Odera asintió. La anciana reconoció el gesto, aunque el rostro de la curandera no era más que un borrón nebuloso. Encendió las lámparas de aceite con el cirio y cerró la puerta detrás de ella.

El otro visitante acercó una silla con respaldo y se sentó al lado del lecho, donde la anciana podía verle. Era joven, casi un niño, de no más de veinte años, imberbe y con unas briznas de pelo rubio sobre el labio superior que intentaban pasar por un bigote. Tenía el cabello muy claro y ensortijado, y las cejas resultaban casi invisibles. Pero llevaba un instrumento, una especie de guitarra cuadrada de cuatro cuerdas. Empezó a tocarla nada más sentarse.

—Supongo que quieres que toque para ti. ¿Alguna canción en especial?

Tenía una voz agradable, bien timbrada, con apenas rastro de acento.

—Estás muy lejos de tu casa —dijo la anciana.

El joven sonrió.

—¿Cómo lo sabes?

—Por tu voz. Hace muchos años que no oigo una voz como la tuya. Eres de las Islas Exteriores, ¿verdad?

—Sí. Mi hogar está cerca de un lugar situado en el fin del mundo. Lo más probable es que ni siquiera hayas oído hablar de él. Se llama Martillo de Tormentas, la más exterior de las Islas Exteriores.

—¡Ah!, claro que lo recuerdo. La Atalaya Este y las ruinas de la que la precedió. Esa bebida amarga que preparáis con raíces. Vuestro Señor de la Tierra insistió en que la probara, y se rió mucho de la cara que puse cuando la tomé. Era un enano. Jamás conocí a un hombre tan feo. Ni tan astuto.

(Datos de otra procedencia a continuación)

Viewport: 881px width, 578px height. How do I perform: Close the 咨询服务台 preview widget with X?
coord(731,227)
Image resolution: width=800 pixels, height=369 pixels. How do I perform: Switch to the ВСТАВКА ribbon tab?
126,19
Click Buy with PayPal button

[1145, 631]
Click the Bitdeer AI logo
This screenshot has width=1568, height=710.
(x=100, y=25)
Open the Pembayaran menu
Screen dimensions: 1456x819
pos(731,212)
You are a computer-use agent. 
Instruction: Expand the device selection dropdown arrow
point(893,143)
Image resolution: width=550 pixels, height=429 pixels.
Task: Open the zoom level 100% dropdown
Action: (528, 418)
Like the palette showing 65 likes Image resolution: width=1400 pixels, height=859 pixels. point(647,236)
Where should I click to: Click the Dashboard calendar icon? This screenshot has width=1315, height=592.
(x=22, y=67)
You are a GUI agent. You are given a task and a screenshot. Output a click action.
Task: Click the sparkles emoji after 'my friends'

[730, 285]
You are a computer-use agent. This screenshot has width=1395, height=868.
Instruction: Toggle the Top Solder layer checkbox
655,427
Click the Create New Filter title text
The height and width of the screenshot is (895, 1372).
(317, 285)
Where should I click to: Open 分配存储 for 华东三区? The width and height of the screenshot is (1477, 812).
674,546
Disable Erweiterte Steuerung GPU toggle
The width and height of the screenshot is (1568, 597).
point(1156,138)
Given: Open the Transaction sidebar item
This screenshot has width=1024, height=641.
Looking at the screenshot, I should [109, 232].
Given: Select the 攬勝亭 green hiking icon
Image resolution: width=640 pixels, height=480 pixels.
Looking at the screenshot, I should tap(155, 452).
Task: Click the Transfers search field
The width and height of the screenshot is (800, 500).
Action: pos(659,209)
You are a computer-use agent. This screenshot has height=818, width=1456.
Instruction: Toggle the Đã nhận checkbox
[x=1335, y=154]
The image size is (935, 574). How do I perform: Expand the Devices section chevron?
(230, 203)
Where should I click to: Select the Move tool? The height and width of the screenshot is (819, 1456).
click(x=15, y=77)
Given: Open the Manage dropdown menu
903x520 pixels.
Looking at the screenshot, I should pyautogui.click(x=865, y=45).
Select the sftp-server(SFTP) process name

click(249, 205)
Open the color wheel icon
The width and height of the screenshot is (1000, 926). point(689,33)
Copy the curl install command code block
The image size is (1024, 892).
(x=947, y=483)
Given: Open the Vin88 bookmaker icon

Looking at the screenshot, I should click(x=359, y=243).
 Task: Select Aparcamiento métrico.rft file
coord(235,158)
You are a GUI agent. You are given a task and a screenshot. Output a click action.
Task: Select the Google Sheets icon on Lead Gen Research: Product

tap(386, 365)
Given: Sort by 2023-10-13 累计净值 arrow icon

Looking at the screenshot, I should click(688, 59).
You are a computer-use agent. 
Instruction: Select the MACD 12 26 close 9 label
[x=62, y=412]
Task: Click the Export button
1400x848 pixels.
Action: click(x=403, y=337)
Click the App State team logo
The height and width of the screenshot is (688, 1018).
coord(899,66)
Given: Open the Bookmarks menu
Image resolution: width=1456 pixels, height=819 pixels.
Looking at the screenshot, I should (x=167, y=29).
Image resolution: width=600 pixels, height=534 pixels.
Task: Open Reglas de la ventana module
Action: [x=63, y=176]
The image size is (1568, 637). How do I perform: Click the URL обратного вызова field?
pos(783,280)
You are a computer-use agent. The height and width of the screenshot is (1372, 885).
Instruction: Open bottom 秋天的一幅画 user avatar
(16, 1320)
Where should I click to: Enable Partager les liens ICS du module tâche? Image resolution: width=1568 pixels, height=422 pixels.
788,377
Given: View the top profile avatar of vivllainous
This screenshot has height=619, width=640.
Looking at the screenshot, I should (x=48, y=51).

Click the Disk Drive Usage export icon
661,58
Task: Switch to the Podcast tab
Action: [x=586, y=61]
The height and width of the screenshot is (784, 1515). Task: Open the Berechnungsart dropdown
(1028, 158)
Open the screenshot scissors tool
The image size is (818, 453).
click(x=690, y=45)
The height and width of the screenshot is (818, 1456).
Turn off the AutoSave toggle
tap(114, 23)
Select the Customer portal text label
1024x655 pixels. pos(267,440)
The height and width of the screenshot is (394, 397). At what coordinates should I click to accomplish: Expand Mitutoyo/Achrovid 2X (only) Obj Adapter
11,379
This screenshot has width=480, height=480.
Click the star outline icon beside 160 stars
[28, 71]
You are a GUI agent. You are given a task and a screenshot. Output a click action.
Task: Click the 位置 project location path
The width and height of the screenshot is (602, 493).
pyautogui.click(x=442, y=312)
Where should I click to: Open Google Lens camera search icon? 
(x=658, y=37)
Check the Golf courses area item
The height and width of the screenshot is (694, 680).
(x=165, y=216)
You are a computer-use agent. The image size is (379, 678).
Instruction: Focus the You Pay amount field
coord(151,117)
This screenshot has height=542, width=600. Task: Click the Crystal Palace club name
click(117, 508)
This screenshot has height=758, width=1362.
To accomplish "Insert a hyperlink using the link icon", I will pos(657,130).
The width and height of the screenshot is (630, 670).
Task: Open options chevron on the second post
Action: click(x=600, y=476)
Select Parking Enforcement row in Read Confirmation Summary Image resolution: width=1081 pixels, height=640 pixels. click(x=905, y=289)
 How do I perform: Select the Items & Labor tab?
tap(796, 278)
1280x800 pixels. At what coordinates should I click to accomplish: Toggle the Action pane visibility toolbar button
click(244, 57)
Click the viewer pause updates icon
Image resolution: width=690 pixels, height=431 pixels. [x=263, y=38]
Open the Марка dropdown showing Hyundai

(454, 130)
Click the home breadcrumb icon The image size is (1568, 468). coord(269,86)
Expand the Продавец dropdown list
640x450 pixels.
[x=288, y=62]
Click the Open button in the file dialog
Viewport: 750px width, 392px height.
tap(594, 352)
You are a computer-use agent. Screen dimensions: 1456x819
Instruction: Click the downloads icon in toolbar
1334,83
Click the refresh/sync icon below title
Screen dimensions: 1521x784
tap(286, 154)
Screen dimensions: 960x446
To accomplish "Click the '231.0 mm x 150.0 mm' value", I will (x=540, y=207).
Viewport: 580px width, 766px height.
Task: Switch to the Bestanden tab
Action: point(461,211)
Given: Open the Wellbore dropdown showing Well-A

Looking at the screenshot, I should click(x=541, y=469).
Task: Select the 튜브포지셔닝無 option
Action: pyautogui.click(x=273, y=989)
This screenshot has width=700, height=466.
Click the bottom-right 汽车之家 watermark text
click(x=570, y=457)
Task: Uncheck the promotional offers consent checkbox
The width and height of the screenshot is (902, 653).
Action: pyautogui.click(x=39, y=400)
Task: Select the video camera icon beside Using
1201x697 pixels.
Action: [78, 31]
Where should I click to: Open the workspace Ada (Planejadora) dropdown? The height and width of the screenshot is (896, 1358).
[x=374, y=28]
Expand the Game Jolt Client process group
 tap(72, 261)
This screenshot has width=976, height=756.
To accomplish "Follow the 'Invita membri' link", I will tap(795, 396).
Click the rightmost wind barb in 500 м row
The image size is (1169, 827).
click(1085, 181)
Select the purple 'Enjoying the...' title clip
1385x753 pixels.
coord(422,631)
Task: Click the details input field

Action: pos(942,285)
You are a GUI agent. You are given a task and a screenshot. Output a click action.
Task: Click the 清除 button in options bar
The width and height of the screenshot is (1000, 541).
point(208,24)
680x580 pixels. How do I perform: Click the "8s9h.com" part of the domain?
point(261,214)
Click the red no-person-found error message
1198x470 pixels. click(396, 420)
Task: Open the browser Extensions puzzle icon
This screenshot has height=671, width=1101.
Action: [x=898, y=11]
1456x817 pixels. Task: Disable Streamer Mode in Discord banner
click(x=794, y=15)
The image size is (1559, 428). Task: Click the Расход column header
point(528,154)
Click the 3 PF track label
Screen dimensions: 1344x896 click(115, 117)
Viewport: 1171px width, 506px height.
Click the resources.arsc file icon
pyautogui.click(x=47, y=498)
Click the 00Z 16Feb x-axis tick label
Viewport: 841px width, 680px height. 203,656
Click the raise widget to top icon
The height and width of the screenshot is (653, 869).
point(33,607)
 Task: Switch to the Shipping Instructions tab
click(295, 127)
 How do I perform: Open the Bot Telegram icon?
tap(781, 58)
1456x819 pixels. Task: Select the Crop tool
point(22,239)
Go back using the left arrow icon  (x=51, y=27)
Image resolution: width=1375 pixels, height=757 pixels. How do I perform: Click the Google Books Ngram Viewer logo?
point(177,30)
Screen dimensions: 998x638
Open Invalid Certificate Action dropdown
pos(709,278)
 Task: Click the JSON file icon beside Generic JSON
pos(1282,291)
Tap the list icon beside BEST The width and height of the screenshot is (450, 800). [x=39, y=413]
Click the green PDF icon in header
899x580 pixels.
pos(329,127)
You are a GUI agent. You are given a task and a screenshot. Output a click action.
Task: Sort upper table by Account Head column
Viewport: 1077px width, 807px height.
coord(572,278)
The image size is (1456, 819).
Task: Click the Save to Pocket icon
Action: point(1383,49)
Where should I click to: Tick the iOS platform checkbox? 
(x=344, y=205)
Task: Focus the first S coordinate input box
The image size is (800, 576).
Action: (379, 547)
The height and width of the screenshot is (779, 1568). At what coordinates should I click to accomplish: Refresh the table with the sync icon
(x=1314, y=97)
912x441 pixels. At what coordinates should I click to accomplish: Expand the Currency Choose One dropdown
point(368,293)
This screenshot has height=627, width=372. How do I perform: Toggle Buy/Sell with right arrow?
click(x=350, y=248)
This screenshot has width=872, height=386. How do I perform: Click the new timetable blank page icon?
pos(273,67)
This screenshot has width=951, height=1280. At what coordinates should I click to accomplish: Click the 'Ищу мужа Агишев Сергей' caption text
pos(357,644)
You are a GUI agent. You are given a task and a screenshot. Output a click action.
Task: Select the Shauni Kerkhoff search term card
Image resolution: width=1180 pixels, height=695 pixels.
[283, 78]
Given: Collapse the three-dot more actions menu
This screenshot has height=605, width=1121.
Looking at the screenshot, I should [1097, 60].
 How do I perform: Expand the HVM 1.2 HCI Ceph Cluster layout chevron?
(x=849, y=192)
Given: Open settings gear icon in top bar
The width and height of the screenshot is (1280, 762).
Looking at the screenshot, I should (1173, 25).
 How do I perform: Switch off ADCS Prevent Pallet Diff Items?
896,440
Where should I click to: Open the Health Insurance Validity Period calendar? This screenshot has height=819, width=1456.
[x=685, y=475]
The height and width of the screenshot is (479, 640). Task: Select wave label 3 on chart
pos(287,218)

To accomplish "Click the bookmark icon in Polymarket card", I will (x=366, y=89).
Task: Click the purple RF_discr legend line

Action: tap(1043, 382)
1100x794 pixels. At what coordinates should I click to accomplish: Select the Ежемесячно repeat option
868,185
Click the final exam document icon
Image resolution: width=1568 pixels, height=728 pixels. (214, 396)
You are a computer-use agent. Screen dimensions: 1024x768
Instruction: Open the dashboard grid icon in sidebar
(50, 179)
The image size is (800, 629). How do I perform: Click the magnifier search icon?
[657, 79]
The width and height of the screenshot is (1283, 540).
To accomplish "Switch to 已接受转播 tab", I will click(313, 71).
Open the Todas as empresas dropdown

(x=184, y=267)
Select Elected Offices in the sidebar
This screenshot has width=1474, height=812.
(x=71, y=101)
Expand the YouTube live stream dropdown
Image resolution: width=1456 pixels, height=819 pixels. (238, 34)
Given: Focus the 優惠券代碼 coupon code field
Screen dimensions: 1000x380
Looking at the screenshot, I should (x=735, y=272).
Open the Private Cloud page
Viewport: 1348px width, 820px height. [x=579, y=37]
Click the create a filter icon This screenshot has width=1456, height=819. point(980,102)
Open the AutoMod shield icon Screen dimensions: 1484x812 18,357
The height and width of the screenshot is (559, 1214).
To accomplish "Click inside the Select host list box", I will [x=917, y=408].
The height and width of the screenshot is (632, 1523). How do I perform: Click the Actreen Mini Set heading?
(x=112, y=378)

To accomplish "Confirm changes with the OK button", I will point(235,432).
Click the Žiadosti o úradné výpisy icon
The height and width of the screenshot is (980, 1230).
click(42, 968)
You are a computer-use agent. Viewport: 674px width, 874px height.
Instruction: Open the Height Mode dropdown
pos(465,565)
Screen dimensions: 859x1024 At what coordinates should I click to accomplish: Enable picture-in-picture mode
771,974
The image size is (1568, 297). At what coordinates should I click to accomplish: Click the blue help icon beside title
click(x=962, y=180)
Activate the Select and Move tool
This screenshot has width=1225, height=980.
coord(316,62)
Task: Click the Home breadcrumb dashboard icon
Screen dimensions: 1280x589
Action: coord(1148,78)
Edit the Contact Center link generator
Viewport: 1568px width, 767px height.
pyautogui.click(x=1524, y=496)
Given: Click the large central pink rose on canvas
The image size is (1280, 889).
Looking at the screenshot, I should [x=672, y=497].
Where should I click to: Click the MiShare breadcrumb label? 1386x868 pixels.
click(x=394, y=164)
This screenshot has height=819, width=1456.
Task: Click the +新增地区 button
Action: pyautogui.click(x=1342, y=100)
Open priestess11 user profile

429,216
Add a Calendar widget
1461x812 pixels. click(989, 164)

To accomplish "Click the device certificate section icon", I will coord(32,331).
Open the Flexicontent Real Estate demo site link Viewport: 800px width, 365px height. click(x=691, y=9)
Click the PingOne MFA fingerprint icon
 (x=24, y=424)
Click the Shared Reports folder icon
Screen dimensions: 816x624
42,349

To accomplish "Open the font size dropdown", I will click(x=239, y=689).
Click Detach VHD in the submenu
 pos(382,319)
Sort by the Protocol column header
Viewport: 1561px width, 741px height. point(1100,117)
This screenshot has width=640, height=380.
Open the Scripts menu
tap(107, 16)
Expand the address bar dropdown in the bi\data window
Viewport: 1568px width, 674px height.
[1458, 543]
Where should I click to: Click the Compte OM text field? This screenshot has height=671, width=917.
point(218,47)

El bardo pareció sorprendido.

—Murió hace treinta años, pero tienes razón. He oído las leyendas. ¿Has estado allí?

—Tres o cuatro veces —dijo la anciana, saboreando la reacción del joven—. Hace muchos años, antes incluso de que tú nacieras. Fui una alada.

—¡Ah, claro! Debí haberlo supuesto. En Colmillo de Mar abundan los alados, ¿verdad?

—No exactamente. Ésta es la academia Alas de Madera, y la mayoría de los que viven aquí son soñadores que todavía tienen que ganarse las alas, o maestros que hace tiempo que perdieron las suyas. Yo era maestra hasta que enfermé. Ahora sólo puedo quedarme aquí, tumbada, para perderme en los recuerdos.

El bardo rasgueó las cuerdas del instrumento, provocando un alegre repiqueteo de sonido que se desvaneció rápidamente en el silencio de la habitación.

—¿Qué quieres oír? Hay una canción nueva que está causando furor en Ciudad Tormenta. —Inclinó la cabeza—. Es un poco atrevida, quizá no te guste.

La anciana se echó a reír.

—¡Oh!, podría ser que sí, podría ser que sí. Algunas de las cosas que recuerdo te sorprenderían. Pero no te he hecho llamar para que cantes.

El joven la miró con grandes ojos verdes.

—¿Cómo? —dijo, intrigado—. Pero si me dijeron… Estaba en una posada de Ciudad Tormenta, acababa de llegar. Del Archipiélago Oriental, en barco, hace cuatro días. Y entonces llegó ese chico diciendo que en Colmillo de Mar necesitaban un bardo.

—Y viniste. Dejaste la posada. ¿Porqué, no te iba bien allí?

—No iba mal. Claro que, nunca había estado en las Shotans, y los clientes no eran sordos ni tacaños, pero…

Se interrumpió bruscamente, con el miedo pintado en el rostro.

—Pero viniste de todos modos, porque te dijeron que una anciana moribunda pedía un bardo.

El joven no dijo nada.

—No te sientas culpable, no me has descubierto ningún secreto. Sé que me estoy muriendo. Odera y yo somos sinceras la una con la otra. Debería haber muerto hace años. La cabeza me duele constantemente, me temo que voy a quedarme ciega, y parece que he sobrevivido a medio mundo. ¡Oh!, no me malinterpretes. No quiero morir. Pero tampoco me gusta abandonar el mundo de esta manera. Detesto el dolor y esta sensación de estar indefensa. La muerte me asusta, pero por lo menos me librará del olor de esta habitación. —Vio la expresión del joven y le sonrió amablemente—. No tienes que fingir que no hueles nada. Sé que está aquí. El olor a enfermedad —suspiró—. Prefiero otros aromas más saludables: los de las especias, el del agua salada, hasta el del sudor. El del viento. El de la tormenta. Todavía recuerdo perfectamente el olor que flotaba en el aire después de un relámpago.